▸ **DIRECTIONS FOR THIS TASK**
Among the entries, how many lines hold the word "agent"? Respond with that number only.

Collected data:
>>
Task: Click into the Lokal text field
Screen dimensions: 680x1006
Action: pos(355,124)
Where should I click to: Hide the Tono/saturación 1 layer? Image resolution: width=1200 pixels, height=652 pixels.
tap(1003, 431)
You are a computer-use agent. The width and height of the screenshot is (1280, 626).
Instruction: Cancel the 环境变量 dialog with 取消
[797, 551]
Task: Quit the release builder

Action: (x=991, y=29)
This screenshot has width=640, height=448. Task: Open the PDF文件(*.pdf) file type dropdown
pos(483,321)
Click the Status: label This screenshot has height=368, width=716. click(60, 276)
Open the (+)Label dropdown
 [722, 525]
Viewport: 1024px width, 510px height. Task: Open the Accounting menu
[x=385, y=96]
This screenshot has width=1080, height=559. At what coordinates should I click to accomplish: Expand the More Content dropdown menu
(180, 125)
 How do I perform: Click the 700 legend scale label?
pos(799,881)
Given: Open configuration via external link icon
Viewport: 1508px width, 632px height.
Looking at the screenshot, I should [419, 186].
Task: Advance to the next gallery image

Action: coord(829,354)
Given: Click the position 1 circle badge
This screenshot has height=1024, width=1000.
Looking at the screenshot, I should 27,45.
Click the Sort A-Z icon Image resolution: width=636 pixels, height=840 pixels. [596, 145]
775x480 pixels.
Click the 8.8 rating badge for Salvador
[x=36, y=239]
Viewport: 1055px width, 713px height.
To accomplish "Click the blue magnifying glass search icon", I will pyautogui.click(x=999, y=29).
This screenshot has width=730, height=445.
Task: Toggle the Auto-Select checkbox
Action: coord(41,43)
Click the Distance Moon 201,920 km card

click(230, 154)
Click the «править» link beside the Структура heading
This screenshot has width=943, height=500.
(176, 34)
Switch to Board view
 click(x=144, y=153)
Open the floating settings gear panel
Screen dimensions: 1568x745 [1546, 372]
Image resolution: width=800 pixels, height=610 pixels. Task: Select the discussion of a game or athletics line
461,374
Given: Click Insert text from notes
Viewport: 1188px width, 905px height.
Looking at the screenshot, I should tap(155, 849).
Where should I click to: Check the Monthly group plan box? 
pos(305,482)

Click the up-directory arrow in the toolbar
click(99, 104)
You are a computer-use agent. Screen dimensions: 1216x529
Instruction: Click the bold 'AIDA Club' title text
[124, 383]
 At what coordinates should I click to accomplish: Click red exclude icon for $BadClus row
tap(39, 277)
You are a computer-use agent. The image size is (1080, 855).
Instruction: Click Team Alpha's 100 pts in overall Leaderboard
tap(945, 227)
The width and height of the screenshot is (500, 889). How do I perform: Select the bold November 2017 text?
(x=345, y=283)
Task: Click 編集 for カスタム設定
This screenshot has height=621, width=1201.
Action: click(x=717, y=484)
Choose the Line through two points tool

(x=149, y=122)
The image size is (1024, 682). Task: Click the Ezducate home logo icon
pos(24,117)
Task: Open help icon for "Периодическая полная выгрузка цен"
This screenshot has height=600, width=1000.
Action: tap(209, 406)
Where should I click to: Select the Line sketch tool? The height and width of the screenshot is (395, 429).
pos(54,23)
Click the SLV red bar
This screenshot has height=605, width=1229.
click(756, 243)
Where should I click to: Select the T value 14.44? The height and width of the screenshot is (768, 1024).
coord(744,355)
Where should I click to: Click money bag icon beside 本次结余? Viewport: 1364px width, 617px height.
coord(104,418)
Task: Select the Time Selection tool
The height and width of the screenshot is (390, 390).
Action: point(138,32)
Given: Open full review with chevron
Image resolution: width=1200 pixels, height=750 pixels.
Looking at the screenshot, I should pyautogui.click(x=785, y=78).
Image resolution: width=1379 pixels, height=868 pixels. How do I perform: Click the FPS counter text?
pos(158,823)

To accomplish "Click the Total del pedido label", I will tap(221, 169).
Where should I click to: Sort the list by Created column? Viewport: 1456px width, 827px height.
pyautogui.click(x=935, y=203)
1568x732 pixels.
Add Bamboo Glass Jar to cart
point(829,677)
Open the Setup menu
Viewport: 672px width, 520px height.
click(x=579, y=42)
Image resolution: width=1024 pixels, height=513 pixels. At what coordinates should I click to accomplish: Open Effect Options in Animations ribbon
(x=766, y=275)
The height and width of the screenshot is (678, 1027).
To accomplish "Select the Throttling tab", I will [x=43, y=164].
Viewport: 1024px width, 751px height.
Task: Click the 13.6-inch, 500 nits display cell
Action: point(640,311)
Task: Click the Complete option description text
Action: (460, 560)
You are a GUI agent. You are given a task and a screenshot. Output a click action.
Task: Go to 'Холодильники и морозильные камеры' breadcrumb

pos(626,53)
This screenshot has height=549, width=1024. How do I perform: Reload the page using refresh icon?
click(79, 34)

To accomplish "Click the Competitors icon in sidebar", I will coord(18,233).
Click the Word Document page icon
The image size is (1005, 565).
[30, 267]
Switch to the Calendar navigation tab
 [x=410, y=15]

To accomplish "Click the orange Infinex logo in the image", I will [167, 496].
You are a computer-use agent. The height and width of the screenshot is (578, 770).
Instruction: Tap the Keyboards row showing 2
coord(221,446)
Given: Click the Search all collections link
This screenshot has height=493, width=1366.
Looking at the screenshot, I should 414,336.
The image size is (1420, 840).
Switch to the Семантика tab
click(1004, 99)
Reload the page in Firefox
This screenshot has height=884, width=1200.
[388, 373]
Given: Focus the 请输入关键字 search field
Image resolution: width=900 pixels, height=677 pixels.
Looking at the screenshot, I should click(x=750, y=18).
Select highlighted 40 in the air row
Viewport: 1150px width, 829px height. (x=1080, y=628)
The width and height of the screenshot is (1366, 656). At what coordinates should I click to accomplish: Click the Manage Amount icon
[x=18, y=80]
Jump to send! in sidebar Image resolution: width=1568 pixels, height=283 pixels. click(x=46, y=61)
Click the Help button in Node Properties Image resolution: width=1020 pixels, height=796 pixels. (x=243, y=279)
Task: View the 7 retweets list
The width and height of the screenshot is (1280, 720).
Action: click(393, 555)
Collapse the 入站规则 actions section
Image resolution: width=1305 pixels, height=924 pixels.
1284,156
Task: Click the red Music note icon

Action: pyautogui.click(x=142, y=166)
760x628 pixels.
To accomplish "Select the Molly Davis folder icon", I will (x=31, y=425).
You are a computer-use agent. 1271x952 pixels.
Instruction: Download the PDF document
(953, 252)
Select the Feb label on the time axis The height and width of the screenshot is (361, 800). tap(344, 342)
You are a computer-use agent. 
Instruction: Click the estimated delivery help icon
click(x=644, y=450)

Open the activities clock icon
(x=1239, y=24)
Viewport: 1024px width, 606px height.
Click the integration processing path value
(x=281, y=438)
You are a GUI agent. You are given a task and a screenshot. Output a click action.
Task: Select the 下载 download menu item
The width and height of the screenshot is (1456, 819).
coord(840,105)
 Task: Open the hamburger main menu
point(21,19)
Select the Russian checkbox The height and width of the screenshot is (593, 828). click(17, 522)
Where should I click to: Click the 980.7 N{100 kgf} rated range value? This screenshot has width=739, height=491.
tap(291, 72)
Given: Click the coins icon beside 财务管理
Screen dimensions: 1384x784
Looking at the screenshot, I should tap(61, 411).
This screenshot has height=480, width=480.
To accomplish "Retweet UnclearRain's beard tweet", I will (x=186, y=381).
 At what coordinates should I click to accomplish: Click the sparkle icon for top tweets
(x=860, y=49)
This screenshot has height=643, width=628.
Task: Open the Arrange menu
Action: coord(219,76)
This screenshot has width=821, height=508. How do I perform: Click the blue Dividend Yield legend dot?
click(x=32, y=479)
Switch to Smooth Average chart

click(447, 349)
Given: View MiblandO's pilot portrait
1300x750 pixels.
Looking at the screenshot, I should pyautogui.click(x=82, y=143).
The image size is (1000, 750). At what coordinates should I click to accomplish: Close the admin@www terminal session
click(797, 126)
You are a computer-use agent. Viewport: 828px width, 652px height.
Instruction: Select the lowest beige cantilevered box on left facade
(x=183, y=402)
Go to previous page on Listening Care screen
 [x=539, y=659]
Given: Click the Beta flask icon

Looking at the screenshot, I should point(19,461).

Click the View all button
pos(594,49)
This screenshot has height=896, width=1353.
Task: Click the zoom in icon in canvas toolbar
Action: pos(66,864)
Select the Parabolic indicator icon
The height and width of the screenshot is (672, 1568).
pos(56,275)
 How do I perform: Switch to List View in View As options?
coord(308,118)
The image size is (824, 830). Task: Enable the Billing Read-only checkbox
<<
▸ **EXERCISE OUTPUT**
9